Nikki Haley: “Donald Trump added $8 trillion to our debt.”
This figure is close, but a little high.
One measure is publicly held debt. During Trump’s four years in office, debt held by the public rose by $7.2 trillion.
The other measure is to take publicly held debt and add to it the borrowing between one part of the government and another. This is known as gross federal debt, and it increased by $7.8 trillion during Trump’s presidency.
A president is not the sole driving force when it comes to federal debt. Congress passes spending bills before they are sent to the president to be signed. And during Trump’s tenure, the Senate was held by Republicans for all four years, and the House was held by Republicans for two years.

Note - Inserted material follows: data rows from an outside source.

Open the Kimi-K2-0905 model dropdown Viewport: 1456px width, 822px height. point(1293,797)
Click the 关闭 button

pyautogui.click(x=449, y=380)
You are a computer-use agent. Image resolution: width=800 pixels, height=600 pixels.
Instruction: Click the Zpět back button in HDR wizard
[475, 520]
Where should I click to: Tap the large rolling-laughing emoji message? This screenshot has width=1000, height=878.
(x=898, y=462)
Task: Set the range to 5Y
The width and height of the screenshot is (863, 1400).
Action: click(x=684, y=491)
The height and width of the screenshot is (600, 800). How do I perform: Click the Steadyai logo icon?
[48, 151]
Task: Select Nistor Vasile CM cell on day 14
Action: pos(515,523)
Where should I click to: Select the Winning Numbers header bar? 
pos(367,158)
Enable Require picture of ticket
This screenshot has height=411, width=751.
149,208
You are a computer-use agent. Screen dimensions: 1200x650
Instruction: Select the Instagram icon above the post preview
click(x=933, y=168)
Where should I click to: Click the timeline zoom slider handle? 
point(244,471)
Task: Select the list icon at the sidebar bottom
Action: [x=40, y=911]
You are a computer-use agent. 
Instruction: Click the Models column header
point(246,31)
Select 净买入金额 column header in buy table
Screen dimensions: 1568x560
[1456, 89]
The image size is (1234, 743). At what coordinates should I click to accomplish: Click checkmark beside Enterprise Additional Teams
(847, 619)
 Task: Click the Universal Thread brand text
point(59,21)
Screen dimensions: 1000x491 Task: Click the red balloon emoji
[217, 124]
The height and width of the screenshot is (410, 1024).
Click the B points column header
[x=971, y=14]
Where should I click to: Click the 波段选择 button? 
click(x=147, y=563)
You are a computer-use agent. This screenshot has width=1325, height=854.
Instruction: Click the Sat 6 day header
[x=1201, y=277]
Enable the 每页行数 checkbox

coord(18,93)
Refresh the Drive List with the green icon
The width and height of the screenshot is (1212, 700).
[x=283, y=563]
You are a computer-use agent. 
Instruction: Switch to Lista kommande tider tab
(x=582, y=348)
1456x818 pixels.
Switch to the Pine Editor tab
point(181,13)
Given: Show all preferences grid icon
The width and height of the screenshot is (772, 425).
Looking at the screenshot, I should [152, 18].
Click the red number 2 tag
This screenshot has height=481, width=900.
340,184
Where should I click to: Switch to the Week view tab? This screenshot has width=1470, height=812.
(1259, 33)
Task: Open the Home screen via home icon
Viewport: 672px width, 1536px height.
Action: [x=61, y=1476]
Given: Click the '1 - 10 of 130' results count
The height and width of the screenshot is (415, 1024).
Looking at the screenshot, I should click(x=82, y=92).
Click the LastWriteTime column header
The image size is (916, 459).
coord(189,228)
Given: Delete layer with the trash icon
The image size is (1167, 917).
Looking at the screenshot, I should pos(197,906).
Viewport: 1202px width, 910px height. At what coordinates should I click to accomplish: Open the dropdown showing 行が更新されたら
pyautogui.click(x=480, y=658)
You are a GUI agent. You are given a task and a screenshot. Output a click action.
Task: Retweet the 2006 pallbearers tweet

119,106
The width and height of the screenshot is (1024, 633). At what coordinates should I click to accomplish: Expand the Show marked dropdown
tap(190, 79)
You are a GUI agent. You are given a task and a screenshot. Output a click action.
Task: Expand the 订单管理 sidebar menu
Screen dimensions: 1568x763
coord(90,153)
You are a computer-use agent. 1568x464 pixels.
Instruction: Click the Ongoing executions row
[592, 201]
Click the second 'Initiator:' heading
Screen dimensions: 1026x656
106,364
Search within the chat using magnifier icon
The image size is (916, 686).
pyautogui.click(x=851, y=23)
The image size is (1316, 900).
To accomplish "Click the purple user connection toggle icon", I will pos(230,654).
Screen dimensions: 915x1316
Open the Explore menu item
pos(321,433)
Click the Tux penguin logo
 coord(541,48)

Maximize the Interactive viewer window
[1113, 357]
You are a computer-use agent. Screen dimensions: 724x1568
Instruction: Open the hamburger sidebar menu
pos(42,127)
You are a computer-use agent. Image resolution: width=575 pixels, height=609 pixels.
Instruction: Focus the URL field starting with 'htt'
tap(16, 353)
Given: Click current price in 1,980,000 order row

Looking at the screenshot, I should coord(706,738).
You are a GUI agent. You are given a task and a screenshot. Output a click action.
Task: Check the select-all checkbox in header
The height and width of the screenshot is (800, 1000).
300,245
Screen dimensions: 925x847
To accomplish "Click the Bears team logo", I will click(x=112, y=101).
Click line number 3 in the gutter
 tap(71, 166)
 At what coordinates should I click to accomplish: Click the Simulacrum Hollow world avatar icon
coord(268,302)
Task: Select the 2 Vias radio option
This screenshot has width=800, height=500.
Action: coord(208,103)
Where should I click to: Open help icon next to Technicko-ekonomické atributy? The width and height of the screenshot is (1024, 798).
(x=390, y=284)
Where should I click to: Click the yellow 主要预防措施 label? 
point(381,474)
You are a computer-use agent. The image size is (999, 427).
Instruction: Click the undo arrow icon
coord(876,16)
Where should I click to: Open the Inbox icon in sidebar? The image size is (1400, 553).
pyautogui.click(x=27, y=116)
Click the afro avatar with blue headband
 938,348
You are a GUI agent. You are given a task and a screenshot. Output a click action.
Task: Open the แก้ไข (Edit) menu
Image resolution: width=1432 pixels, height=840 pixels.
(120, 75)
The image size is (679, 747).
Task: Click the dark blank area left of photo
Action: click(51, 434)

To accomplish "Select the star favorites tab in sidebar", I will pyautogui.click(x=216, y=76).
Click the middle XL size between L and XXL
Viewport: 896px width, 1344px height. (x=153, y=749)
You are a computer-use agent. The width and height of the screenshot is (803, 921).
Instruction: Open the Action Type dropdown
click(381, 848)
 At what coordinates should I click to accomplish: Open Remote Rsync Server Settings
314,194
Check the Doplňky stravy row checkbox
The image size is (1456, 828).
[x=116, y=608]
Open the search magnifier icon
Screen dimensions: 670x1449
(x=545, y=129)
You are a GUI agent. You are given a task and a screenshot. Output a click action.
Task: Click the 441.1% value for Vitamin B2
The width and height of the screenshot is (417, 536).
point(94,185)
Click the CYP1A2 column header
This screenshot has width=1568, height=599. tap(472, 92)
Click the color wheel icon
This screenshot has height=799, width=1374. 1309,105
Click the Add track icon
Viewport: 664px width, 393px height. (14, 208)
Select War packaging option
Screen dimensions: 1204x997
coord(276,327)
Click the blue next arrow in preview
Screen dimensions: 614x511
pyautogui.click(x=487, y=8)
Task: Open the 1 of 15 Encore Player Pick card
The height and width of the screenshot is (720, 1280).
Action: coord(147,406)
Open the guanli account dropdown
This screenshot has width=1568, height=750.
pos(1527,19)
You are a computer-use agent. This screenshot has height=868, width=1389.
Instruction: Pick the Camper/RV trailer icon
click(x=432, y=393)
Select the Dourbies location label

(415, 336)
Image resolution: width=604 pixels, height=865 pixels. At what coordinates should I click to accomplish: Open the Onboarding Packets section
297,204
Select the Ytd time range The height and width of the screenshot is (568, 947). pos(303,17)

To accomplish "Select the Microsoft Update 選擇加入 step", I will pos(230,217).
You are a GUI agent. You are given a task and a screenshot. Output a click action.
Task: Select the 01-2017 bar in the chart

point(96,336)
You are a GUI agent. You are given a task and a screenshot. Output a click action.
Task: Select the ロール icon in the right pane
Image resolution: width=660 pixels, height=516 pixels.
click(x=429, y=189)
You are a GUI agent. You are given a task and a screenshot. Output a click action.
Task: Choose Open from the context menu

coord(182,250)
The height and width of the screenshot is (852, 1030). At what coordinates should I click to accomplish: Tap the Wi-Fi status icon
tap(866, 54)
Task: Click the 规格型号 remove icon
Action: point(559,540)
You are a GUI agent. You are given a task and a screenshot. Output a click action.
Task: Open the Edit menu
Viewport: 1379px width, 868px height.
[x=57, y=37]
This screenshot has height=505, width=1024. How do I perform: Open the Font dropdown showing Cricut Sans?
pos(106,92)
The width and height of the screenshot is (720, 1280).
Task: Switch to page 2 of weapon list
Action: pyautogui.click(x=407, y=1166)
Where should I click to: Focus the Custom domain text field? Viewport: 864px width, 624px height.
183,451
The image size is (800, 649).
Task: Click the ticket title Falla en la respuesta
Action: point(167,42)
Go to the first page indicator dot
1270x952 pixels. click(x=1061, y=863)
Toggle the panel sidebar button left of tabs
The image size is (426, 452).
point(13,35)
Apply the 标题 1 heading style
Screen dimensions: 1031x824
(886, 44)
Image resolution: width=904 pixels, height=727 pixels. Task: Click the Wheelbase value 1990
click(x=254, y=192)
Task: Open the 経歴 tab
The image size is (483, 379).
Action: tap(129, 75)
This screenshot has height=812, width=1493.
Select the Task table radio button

Also, about two-thirds of federal spending consists of entitlements that are paid under longstanding formulas, including Social Security, Medicare and Medicaid.
Tim Scott: “Parents who show up at school board meetings, they’re called, under this DOJ, they’re called domestic terrorists.”
This is False.
PolitiFact has found no evidence that the Justice Department has labeled parents who speak out at school board meetings domestic terrorists.
This narrative sparked in October 2021 after Attorney General Merrick Garland issued a memo directing the FBI to address violent threats against school board members. The memo did not call parents “domestic terrorists.” It noted that “spirited debate” is protected by the U.S. Constitution.
In 2022, a judge appointed by former President Donald Trump found that Garland did not apply this label to parents and that no parents’ rights had been violated.